DATASET ENTRIES:

# # # # # # #

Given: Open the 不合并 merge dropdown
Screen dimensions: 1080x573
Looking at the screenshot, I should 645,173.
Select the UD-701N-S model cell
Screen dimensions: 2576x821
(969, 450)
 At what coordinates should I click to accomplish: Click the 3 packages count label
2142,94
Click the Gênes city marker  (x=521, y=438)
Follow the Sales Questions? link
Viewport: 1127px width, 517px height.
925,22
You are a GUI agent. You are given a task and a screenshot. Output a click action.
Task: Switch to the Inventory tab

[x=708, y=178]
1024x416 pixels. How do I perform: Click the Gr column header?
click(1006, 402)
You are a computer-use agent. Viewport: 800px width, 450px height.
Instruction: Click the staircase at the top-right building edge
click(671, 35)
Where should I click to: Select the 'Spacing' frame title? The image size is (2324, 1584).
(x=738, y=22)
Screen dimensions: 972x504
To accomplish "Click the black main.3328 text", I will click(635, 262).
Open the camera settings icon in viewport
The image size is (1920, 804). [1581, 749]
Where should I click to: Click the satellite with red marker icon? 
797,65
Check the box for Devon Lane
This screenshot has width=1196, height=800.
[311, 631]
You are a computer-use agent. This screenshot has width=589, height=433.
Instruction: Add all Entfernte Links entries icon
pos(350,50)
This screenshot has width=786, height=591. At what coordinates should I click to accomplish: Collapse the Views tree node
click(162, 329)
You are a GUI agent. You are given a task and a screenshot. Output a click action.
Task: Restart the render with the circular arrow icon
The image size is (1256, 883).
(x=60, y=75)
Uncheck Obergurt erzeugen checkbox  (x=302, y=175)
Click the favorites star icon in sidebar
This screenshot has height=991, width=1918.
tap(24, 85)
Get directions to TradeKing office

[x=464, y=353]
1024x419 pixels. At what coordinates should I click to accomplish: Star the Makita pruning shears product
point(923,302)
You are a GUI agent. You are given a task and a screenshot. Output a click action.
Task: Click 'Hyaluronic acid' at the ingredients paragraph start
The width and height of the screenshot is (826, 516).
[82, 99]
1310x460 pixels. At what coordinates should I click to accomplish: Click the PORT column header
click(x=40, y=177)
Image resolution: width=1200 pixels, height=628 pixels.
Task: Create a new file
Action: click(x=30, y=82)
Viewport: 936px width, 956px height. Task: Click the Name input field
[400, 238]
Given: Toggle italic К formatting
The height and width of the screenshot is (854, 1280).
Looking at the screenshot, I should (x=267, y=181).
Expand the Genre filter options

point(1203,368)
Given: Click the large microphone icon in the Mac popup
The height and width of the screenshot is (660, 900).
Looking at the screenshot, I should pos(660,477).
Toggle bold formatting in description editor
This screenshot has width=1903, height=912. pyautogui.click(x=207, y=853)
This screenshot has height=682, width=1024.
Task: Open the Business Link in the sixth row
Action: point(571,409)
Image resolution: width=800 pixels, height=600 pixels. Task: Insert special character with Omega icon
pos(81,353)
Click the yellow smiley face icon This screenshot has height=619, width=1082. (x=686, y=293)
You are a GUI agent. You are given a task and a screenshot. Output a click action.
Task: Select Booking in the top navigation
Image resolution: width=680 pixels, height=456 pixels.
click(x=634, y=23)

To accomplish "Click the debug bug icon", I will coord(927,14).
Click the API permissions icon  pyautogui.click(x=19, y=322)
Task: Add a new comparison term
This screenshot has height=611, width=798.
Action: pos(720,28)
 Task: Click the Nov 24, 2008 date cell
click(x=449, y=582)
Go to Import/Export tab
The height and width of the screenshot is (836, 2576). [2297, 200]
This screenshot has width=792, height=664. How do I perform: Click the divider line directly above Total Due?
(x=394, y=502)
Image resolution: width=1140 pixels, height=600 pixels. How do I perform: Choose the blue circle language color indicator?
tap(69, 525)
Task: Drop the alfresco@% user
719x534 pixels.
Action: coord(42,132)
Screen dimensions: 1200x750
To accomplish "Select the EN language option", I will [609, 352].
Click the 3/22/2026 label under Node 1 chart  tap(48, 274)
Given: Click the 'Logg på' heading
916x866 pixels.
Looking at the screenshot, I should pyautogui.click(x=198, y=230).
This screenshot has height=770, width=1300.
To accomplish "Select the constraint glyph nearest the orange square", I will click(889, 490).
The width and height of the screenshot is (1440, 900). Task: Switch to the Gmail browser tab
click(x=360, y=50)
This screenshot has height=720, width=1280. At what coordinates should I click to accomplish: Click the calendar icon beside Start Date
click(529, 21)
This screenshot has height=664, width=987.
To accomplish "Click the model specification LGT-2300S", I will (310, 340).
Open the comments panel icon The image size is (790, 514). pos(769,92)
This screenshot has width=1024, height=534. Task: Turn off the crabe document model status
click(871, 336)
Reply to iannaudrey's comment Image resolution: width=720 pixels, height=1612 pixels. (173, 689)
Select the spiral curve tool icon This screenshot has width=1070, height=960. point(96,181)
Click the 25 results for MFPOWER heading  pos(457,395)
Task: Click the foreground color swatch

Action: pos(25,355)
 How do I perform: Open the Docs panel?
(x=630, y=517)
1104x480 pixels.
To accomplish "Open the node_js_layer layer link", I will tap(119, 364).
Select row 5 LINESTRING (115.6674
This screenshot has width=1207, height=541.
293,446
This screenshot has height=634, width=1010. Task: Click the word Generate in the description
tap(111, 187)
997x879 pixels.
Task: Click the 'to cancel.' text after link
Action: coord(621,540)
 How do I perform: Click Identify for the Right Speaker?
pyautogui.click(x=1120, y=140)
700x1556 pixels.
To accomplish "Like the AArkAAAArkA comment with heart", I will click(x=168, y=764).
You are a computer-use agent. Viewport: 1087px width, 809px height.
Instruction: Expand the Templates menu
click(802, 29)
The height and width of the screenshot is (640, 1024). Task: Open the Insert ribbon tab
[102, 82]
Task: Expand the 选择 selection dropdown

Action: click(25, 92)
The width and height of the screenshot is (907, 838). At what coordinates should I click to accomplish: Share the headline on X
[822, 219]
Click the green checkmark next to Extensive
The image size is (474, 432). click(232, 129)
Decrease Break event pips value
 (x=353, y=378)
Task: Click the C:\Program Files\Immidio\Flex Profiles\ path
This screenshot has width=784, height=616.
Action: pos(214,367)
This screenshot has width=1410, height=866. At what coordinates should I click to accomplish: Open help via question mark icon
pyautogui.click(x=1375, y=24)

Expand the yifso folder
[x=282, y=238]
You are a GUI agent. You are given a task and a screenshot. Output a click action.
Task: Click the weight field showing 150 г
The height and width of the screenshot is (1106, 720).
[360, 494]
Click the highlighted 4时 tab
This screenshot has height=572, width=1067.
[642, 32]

# # # # # # #

WHAT YOU NEED TO DO: Retype the material above in full, keeping every word as it stands.

SOLUTION TO THIS TASK:
Given: Open the 不合并 merge dropdown
Screen dimensions: 1080x573
Looking at the screenshot, I should 645,173.
Select the UD-701N-S model cell
Screen dimensions: 2576x821
(969, 450)
 At what coordinates should I click to accomplish: Click the 3 packages count label
2142,94
Click the Gênes city marker  (x=521, y=438)
Follow the Sales Questions? link
Viewport: 1127px width, 517px height.
925,22
You are a GUI agent. You are given a task and a screenshot. Output a click action.
Task: Switch to the Inventory tab

[x=708, y=178]
1024x416 pixels. How do I perform: Click the Gr column header?
click(1006, 402)
You are a computer-use agent. Viewport: 800px width, 450px height.
Instruction: Click the staircase at the top-right building edge
click(671, 35)
Where should I click to: Select the 'Spacing' frame title? The image size is (2324, 1584).
(x=738, y=22)
Screen dimensions: 972x504
To accomplish "Click the black main.3328 text", I will click(635, 262).
Open the camera settings icon in viewport
The image size is (1920, 804). [1581, 749]
Where should I click to: Click the satellite with red marker icon? 
797,65
Check the box for Devon Lane
This screenshot has width=1196, height=800.
[311, 631]
You are a computer-use agent. This screenshot has width=589, height=433.
Instruction: Add all Entfernte Links entries icon
pos(350,50)
This screenshot has width=786, height=591. At what coordinates should I click to accomplish: Collapse the Views tree node
click(162, 329)
You are a GUI agent. You are given a task and a screenshot. Output a click action.
Task: Restart the render with the circular arrow icon
The image size is (1256, 883).
(x=60, y=75)
Uncheck Obergurt erzeugen checkbox  (x=302, y=175)
Click the favorites star icon in sidebar
This screenshot has height=991, width=1918.
tap(24, 85)
Get directions to TradeKing office

[x=464, y=353]
1024x419 pixels. At what coordinates should I click to accomplish: Star the Makita pruning shears product
point(923,302)
You are a GUI agent. You are given a task and a screenshot. Output a click action.
Task: Click 'Hyaluronic acid' at the ingredients paragraph start
The width and height of the screenshot is (826, 516).
[82, 99]
1310x460 pixels. At what coordinates should I click to accomplish: Click the PORT column header
click(x=40, y=177)
Image resolution: width=1200 pixels, height=628 pixels.
Task: Create a new file
Action: click(x=30, y=82)
Viewport: 936px width, 956px height. Task: Click the Name input field
[400, 238]
Given: Toggle italic К formatting
The height and width of the screenshot is (854, 1280).
Looking at the screenshot, I should (x=267, y=181).
Expand the Genre filter options

point(1203,368)
Given: Click the large microphone icon in the Mac popup
The height and width of the screenshot is (660, 900).
Looking at the screenshot, I should pos(660,477).
Toggle bold formatting in description editor
This screenshot has width=1903, height=912. pyautogui.click(x=207, y=853)
This screenshot has height=682, width=1024.
Task: Open the Business Link in the sixth row
Action: point(571,409)
Image resolution: width=800 pixels, height=600 pixels. Task: Insert special character with Omega icon
pos(81,353)
Click the yellow smiley face icon This screenshot has height=619, width=1082. (x=686, y=293)
You are a GUI agent. You are given a task and a screenshot. Output a click action.
Task: Select Booking in the top navigation
Image resolution: width=680 pixels, height=456 pixels.
click(x=634, y=23)

To accomplish "Click the debug bug icon", I will coord(927,14).
Click the API permissions icon  pyautogui.click(x=19, y=322)
Task: Add a new comparison term
This screenshot has height=611, width=798.
Action: pos(720,28)
 Task: Click the Nov 24, 2008 date cell
click(x=449, y=582)
Go to Import/Export tab
The height and width of the screenshot is (836, 2576). [2297, 200]
This screenshot has width=792, height=664. How do I perform: Click the divider line directly above Total Due?
(x=394, y=502)
Image resolution: width=1140 pixels, height=600 pixels. How do I perform: Choose the blue circle language color indicator?
tap(69, 525)
Task: Drop the alfresco@% user
719x534 pixels.
Action: coord(42,132)
Screen dimensions: 1200x750
To accomplish "Select the EN language option", I will [609, 352].
Click the 3/22/2026 label under Node 1 chart  tap(48, 274)
Given: Click the 'Logg på' heading
916x866 pixels.
Looking at the screenshot, I should pyautogui.click(x=198, y=230).
This screenshot has height=770, width=1300.
To accomplish "Select the constraint glyph nearest the orange square", I will click(889, 490).
The width and height of the screenshot is (1440, 900). Task: Switch to the Gmail browser tab
click(x=360, y=50)
This screenshot has height=720, width=1280. At what coordinates should I click to accomplish: Click the calendar icon beside Start Date
click(529, 21)
This screenshot has height=664, width=987.
To accomplish "Click the model specification LGT-2300S", I will (310, 340).
Open the comments panel icon The image size is (790, 514). pos(769,92)
This screenshot has width=1024, height=534. Task: Turn off the crabe document model status
click(871, 336)
Reply to iannaudrey's comment Image resolution: width=720 pixels, height=1612 pixels. (173, 689)
Select the spiral curve tool icon This screenshot has width=1070, height=960. point(96,181)
Click the 25 results for MFPOWER heading  pos(457,395)
Task: Click the foreground color swatch

Action: pos(25,355)
 How do I perform: Open the Docs panel?
(x=630, y=517)
1104x480 pixels.
To accomplish "Open the node_js_layer layer link", I will tap(119, 364).
Select row 5 LINESTRING (115.6674
This screenshot has width=1207, height=541.
293,446
This screenshot has height=634, width=1010. Task: Click the word Generate in the description
tap(111, 187)
997x879 pixels.
Task: Click the 'to cancel.' text after link
Action: coord(621,540)
 How do I perform: Click Identify for the Right Speaker?
pyautogui.click(x=1120, y=140)
700x1556 pixels.
To accomplish "Like the AArkAAAArkA comment with heart", I will click(x=168, y=764).
You are a computer-use agent. Viewport: 1087px width, 809px height.
Instruction: Expand the Templates menu
click(802, 29)
The height and width of the screenshot is (640, 1024). Task: Open the Insert ribbon tab
[102, 82]
Task: Expand the 选择 selection dropdown

Action: click(25, 92)
The width and height of the screenshot is (907, 838). At what coordinates should I click to accomplish: Share the headline on X
[822, 219]
Click the green checkmark next to Extensive
The image size is (474, 432). click(232, 129)
Decrease Break event pips value
 (x=353, y=378)
Task: Click the C:\Program Files\Immidio\Flex Profiles\ path
This screenshot has width=784, height=616.
Action: pos(214,367)
This screenshot has width=1410, height=866. At what coordinates should I click to accomplish: Open help via question mark icon
pyautogui.click(x=1375, y=24)

Expand the yifso folder
[x=282, y=238]
You are a GUI agent. You are given a task and a screenshot. Output a click action.
Task: Click the weight field showing 150 г
The height and width of the screenshot is (1106, 720).
[360, 494]
Click the highlighted 4时 tab
This screenshot has height=572, width=1067.
[642, 32]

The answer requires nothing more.